This really depends on which school or university you go to but chances are your lecturers are going to be people working in that field. Wether it be illustrators, graphic designers or other artists. They could be people who teach part-time and work on their own projects part-time. Or people who have come into lecturing after working in studios. Either way you’re being taught be people who work in your field and you’re learning directly from their experience.


Chances are if you’re doing an art course your school will teach lots of other art courses. This means they usually have lots of expensive equipment available for students to borrow. Okay so you might not need that giant film camera the tv production students use (though you may really want to), but there will be equipment available to make your work better.

Usually you will get access to the Adobe suite, you can buy this relatively cheap but being able to use it for free is handy. Depending on the school you may also get access to a laser printer or have a screen printing room. There is usually also cameras and other equipment available to use for photographing your work.

Most art schools also have a store which means you can buy your materials; sketchbooks, paper, tape, paint ect for cheaper than what you would get at a regular art shop.

Finishing your work:

I think all artists have a moment where they hate the painting or project or whatever it is they are currently working on. In times like this its easy for a self-taught artist to give up entirely on making art because they don’t like what they are doing.

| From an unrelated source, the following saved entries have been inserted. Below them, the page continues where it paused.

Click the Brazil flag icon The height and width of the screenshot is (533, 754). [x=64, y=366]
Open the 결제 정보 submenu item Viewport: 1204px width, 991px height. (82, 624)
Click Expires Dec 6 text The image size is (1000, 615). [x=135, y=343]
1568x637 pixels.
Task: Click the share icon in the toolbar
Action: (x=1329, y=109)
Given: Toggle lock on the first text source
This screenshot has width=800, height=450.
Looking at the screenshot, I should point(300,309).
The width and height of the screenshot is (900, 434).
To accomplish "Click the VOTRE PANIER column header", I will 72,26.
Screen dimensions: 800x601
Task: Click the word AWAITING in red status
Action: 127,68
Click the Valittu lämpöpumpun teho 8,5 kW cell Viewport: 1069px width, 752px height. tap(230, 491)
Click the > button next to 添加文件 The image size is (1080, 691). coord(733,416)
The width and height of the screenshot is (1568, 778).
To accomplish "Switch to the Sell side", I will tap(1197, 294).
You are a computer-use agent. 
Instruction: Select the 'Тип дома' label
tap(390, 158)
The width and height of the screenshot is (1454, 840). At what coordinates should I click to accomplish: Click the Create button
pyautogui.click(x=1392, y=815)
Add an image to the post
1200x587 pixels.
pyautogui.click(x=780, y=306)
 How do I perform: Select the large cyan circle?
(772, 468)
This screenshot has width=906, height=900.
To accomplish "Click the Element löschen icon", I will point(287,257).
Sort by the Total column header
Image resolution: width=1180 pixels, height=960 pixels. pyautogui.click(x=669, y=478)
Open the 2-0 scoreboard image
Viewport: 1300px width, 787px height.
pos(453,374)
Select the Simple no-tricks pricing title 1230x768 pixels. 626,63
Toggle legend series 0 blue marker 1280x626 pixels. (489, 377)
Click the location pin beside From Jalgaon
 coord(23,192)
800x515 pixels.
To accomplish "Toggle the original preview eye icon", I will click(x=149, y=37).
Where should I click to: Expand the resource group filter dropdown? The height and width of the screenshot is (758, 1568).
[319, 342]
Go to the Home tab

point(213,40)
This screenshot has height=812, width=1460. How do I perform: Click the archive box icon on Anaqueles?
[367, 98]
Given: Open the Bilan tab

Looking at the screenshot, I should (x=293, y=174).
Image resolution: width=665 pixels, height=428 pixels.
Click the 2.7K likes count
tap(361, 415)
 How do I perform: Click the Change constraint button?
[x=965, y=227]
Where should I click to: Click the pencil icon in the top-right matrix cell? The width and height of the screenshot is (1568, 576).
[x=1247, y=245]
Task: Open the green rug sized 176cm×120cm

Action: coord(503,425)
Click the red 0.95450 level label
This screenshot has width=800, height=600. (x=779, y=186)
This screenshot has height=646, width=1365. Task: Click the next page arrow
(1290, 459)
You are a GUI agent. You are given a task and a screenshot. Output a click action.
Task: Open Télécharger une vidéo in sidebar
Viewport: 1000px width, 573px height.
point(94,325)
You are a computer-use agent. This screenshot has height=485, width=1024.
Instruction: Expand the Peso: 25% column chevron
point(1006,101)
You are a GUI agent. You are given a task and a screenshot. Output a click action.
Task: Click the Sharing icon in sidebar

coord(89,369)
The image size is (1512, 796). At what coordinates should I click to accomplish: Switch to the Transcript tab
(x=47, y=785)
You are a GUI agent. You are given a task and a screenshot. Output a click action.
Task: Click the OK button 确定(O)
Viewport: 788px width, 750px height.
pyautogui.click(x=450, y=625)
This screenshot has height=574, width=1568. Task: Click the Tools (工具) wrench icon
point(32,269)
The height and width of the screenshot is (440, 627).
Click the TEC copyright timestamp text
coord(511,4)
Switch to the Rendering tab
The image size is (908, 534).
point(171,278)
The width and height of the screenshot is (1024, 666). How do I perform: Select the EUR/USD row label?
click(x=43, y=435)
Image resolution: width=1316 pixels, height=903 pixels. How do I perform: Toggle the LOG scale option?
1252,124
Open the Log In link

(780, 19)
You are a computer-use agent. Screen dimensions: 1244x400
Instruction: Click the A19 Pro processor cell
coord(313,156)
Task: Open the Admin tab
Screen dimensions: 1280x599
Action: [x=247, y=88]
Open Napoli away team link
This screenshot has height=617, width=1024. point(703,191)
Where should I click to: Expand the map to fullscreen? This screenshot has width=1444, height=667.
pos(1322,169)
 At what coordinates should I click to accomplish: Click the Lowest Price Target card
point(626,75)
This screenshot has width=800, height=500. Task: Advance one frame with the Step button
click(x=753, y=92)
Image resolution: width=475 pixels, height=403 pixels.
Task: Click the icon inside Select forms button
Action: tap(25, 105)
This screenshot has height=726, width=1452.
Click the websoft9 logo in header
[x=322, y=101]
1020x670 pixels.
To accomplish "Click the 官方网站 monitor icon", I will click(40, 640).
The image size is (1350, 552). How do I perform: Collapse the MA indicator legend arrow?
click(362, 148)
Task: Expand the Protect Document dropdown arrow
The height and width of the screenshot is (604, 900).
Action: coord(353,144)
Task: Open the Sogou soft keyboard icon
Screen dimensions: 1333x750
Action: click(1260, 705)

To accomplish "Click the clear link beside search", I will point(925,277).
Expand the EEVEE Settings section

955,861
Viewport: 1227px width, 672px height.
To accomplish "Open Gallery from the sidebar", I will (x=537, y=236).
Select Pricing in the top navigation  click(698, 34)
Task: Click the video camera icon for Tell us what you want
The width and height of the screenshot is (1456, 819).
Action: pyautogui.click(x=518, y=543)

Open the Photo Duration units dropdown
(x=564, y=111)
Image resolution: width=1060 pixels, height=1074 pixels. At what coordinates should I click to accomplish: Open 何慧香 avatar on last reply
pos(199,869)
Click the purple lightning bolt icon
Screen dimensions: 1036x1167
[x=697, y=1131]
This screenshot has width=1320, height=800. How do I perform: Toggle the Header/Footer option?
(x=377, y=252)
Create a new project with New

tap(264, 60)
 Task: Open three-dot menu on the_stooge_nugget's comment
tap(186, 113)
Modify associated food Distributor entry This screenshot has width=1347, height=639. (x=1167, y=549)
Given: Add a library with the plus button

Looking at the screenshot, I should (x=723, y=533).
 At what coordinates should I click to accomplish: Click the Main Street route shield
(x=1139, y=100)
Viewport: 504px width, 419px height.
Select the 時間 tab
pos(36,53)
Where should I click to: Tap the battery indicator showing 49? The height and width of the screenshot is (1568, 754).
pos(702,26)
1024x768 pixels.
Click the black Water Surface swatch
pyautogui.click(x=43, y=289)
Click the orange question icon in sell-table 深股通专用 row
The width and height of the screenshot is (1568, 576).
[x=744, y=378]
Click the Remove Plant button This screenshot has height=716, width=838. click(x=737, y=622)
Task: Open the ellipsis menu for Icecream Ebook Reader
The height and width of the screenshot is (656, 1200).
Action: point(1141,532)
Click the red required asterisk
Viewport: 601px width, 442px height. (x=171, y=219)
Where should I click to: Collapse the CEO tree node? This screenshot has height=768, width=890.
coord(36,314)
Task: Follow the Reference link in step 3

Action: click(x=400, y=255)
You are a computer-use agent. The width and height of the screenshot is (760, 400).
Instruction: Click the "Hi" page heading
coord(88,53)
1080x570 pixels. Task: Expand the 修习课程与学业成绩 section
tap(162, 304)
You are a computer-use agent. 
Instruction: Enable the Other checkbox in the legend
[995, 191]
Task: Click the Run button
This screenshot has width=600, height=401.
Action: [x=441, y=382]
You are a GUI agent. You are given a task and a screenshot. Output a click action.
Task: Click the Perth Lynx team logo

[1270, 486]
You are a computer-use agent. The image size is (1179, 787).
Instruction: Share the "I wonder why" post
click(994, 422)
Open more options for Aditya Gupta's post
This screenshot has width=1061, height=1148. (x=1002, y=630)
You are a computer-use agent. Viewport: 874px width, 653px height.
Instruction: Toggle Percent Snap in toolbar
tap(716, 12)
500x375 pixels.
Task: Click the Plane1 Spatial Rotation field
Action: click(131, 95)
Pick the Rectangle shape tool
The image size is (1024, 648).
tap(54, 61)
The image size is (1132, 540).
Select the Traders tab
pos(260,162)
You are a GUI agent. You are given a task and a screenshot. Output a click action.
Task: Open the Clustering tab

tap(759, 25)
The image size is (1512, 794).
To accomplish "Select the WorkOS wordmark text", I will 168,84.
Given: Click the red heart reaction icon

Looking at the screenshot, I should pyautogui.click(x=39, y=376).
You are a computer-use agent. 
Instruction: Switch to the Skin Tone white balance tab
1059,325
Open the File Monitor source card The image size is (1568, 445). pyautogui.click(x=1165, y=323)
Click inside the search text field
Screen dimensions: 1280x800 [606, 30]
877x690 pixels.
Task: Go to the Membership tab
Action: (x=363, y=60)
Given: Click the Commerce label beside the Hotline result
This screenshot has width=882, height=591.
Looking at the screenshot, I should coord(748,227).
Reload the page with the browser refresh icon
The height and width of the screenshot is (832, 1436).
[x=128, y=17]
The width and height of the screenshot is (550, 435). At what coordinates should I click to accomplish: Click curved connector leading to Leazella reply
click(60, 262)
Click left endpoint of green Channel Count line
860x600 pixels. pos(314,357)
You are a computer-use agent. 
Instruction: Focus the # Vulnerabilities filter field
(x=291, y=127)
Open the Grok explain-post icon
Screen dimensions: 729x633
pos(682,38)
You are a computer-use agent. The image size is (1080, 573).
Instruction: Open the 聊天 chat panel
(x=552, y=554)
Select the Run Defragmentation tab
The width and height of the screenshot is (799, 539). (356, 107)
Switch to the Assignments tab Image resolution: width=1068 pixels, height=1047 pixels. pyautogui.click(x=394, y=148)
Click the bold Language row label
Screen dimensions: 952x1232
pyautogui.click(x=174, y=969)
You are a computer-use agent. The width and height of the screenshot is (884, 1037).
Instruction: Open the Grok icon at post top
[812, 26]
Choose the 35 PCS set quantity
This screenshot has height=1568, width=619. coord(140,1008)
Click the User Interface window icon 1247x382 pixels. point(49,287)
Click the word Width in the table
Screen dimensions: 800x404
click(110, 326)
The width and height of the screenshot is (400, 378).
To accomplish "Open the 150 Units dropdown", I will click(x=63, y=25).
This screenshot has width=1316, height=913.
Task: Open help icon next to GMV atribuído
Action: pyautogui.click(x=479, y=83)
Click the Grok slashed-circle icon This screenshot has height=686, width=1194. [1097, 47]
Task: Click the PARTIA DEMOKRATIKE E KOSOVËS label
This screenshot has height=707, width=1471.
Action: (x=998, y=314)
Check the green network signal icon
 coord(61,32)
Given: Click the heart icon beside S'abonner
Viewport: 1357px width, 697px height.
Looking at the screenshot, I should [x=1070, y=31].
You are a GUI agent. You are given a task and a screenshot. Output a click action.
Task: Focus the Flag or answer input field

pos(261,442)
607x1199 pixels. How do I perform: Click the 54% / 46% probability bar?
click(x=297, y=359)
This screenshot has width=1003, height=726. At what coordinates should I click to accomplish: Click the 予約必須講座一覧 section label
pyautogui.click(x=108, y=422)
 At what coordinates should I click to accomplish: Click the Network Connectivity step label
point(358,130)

The great thing about art courses is it forces you to work through it. You’re always going to get to a point where you hate the project you’re working on, by working out why you don’t like it (and fixing that problem) you’re going to become better as an artist. Often times I’ve found the work I hate most are the pieces most well received.

Work ethic:

Having a good work ethic isn’t something a course will really teach you, but you will learn it just from being a good student. By that I mean turning up to class regularly and on time will help in the ‘real world’, when you’re working a full-time job and have to get up at the same time every day. Doing this also means you have a better chance of getting a good reference from your lecturers which will help you get that job.


Of course there are also numerous disadvantages about going to art school. It being quite expensive, people not liking your work, and the fact you really could do some of it on your own. What you get out of doing an art course really depends on the effort and amount of work you put in. It can also depend on what opportunities you get from studying on that course. So really no one can say what is best.

MORE LIKE THIS: My Thoughts On Art School After One Year


  • Dan Antion

    There are a lot of benefits of going to art school. If you end up working in your chosen creative field, a degree and a portfolio is a much better credential than a portfolio alone. People respect the work that it took to get the degree, the showing up on time (as you mentioned) and the completion of assignments on time. And, since it’s possible that your art school education may eventually lead to a different career, you are likely to face the requirement of a degree.

    My daughter graduated from art school and was offered an opportunity to interview at a technology firm, in their marketing department. She asked me what she might say about art school that would be a plus for a business environment. I reminded her that she had to work independently, on multiple simultaneous projects for professors who all thought their assignment was the most important. Being able to work like that AND meet those deadlines, is a big plus in business!

    Also, going through professional critiques, participating on both sides of the table, is a critical skill that most business majors will never experience.

    Good luck with your education!

  • Magpiemakingdo

    I often lament not focusing more on art when I was younger, and I find myself wishing I had the opportunity to go through a program now. My SO keeps telling me that I can learn everything on my own, but I just know I would achieve so much more, so much faster with the structure that school provides.

    • Emma

      It really depends on what you want to do with art. If you want a job you could understand doing a course. But if its just a hobby you don’t really need to do something. But then again there are people who haven’t been to art school and turned their art into a full time job.